Un peligro sin resolver

Un peligro sin resolver

No podemos ser ajenos a la suerte de los migrantes venezolanos.

01 de agosto 2019 , 07:44 p.m.

De todos los problemas que perturban al país, el de la migración venezolana es el único al que no hemos prestado la debida atención. No debemos tomarlo como un mal sin remedio, sino como un fenómeno infortunado que requiere medidas humanas y prudentes.

Ya explicaré por qué, cada noche al encender el televisor para conocer las últimas noticias, me sorprende encontrar al incansable presidente Duque en el lugar más inesperado: sea en Washington, Lima, México, París, Madrid, Pekín, o en los sitios más remotos de Colombia que afrontan dolorosos problemas. Duque los encara, no los rehúye. Propone medidas que quedan en manos del Gobierno o del Congreso cuando exigen proyectos de ley.

Vuelvo al duro caso de los migrantes venezolanos, que suman hoy 1’400.000. La mayoría no tienen derecho a trabajar por falta del permiso especial de permanencia (PEP). Sus niños carecen de escuela. Viven en un ocio desesperado por falta de alimentos. Es apenas comprensible que las llamadas ‘jornadas’, o adjudicación de permisos de trabajo, sean demoradas y restrictivas; solo benefician a un 10 por ciento de estos migrantes. No es culpa de nuestros servicios de migración, pues sus directivos se ven obligados a tomar en cuenta las altas tasas de desempleo que existen en el país.

Como gran cantidad de venezolanos no pueden trabajar, a muchos de ellos se les ocurre buscar oficios informales para su subsistencia. Por ejemplo, los despachos a domicilio de alimentos o medicinas. Otros apelan desesperadamente a la mendicidad. En Cúcuta, algunos viven en zonas de albergue financiadas por algunas ONG o por generosas empresas nacionales. Sin embargo, muchos yacen aún en terrenos baldíos o en casas abandonadas. En Bogotá ocupan extensas zonas del sur, especialmente en Soacha, pidiendo limosna en los semáforos o en el TransMilenio. Algunos acompañan su demanda con bailes y cantos.

No deben olvidarse los riesgos de tal situación.
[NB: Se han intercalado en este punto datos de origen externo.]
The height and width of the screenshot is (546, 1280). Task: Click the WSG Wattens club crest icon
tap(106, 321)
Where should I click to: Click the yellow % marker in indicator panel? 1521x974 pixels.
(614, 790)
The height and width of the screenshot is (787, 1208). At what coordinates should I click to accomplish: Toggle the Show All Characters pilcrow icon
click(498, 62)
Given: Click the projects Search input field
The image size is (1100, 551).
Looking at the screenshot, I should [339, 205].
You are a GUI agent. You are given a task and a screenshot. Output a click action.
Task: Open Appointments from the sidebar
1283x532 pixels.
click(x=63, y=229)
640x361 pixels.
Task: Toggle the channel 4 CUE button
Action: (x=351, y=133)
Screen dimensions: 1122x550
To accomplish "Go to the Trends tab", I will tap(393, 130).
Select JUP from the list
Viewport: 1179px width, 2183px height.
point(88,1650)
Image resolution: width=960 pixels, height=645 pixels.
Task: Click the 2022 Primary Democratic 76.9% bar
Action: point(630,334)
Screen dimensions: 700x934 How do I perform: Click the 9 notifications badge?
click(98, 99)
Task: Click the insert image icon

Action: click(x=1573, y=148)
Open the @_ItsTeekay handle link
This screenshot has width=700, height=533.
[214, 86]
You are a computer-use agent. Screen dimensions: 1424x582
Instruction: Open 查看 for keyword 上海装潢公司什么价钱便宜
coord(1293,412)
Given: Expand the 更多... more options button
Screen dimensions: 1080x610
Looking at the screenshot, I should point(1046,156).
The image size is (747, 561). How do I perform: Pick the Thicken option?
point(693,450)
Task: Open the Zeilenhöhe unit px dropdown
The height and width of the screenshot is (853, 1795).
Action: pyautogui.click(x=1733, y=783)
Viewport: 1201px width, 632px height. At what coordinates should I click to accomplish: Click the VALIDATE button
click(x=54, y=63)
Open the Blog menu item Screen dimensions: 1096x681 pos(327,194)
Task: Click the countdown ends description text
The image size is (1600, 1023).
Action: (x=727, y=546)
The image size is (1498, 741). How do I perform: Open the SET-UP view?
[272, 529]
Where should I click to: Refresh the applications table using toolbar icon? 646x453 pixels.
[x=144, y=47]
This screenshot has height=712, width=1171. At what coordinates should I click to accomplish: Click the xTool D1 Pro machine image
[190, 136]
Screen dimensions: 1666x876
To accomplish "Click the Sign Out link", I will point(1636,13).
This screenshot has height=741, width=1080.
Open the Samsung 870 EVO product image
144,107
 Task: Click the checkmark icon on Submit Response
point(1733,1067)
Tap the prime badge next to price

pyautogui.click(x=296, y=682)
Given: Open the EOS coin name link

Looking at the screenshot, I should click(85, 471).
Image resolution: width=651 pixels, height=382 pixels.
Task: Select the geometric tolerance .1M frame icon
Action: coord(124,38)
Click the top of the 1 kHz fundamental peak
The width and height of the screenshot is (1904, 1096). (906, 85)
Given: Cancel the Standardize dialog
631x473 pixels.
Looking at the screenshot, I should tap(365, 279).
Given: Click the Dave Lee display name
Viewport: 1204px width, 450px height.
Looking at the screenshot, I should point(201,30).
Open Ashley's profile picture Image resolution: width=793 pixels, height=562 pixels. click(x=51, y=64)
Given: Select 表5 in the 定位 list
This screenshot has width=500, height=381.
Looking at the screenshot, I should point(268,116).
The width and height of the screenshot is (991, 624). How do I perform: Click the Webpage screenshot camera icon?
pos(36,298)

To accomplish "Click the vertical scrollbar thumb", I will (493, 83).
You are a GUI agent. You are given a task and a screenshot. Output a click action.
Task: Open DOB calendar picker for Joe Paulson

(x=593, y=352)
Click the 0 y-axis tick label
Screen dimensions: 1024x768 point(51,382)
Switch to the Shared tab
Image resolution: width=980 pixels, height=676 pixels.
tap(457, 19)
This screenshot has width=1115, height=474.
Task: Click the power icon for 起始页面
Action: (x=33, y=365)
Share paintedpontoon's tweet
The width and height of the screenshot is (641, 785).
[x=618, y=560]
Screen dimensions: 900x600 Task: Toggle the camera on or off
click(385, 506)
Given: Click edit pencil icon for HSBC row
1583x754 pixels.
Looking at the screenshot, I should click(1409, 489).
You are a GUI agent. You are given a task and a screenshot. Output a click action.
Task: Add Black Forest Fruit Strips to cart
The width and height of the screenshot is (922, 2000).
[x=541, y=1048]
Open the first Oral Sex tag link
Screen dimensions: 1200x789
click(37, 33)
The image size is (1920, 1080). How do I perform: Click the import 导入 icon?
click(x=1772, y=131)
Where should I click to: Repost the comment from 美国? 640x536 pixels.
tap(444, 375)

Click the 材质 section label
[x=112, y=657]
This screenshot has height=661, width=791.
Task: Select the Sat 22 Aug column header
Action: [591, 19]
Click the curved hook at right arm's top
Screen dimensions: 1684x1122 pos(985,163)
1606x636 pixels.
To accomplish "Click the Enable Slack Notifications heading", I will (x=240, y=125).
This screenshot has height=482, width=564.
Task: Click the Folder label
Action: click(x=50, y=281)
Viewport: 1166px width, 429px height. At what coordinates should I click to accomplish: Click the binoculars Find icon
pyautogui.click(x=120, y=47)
A la larga inducen a no pocos migrantes a trabajar en los cultivos ilícitos de coca o a ser reclutados por grupos irregulares que se sostienen con dinero del narcotráfico. Los primeros en advertir este peligro son algunos prominentes venezolanos, refugiados también en Colombia por la persecución política de Maduro. Tal es el caso de Gabriel Valles, un activista en derechos humanos que padeció cuatro años de cárcel por denunciar a los grupos de guerrilleros colombianos que viven en Venezuela bajo la protección de aquel régimen dictatorial. Son los mismos grupos que cruzan esporádicamente la frontera para atacar por sorpresa a propietarios de fincas o a nuestras guarniciones militares.

Hombre joven, de solo 32 años de edad, graduado en Ingeniería de Sistemas, Valles, en una entrevista en EL TIEMPO, contó cómo el gobierno chavista buscó hacerle perder la vida –o al menos la razón– recluyéndolo bajo tierra, en un profundo sótano sin ventanas conocido como ‘la tumba’, donde no sabía la hora ni el día. Solo lo salvó descubrir su milagrosa afición a la pintura. Ahora lo lastima la lejanía de sus padres, médicos ambos que viven en Valencia y no podrán verlo sino hasta la anhelada caída de Maduro.

Conmovido por la situación de los miles de niños migrantes que deambulan por calles y plazas, sin acceso a centros de educación y con el peligro de que tomen el camino del mal, está promoviendo un proyecto piloto para organizar clases, entre otras de artes plásticas, con el fin de generarles creatividad y buenos hábitos. Su proyecto se está gestando gracias a la Fundación Bosquejo y a la organización Un Mundo Sin Mordaza.

Mi conclusión: no podemos ser ajenos a la suerte de los migrantes venezolanos. Nos corresponde no solo por razones humanitarias, sino por el equilibrio social del país.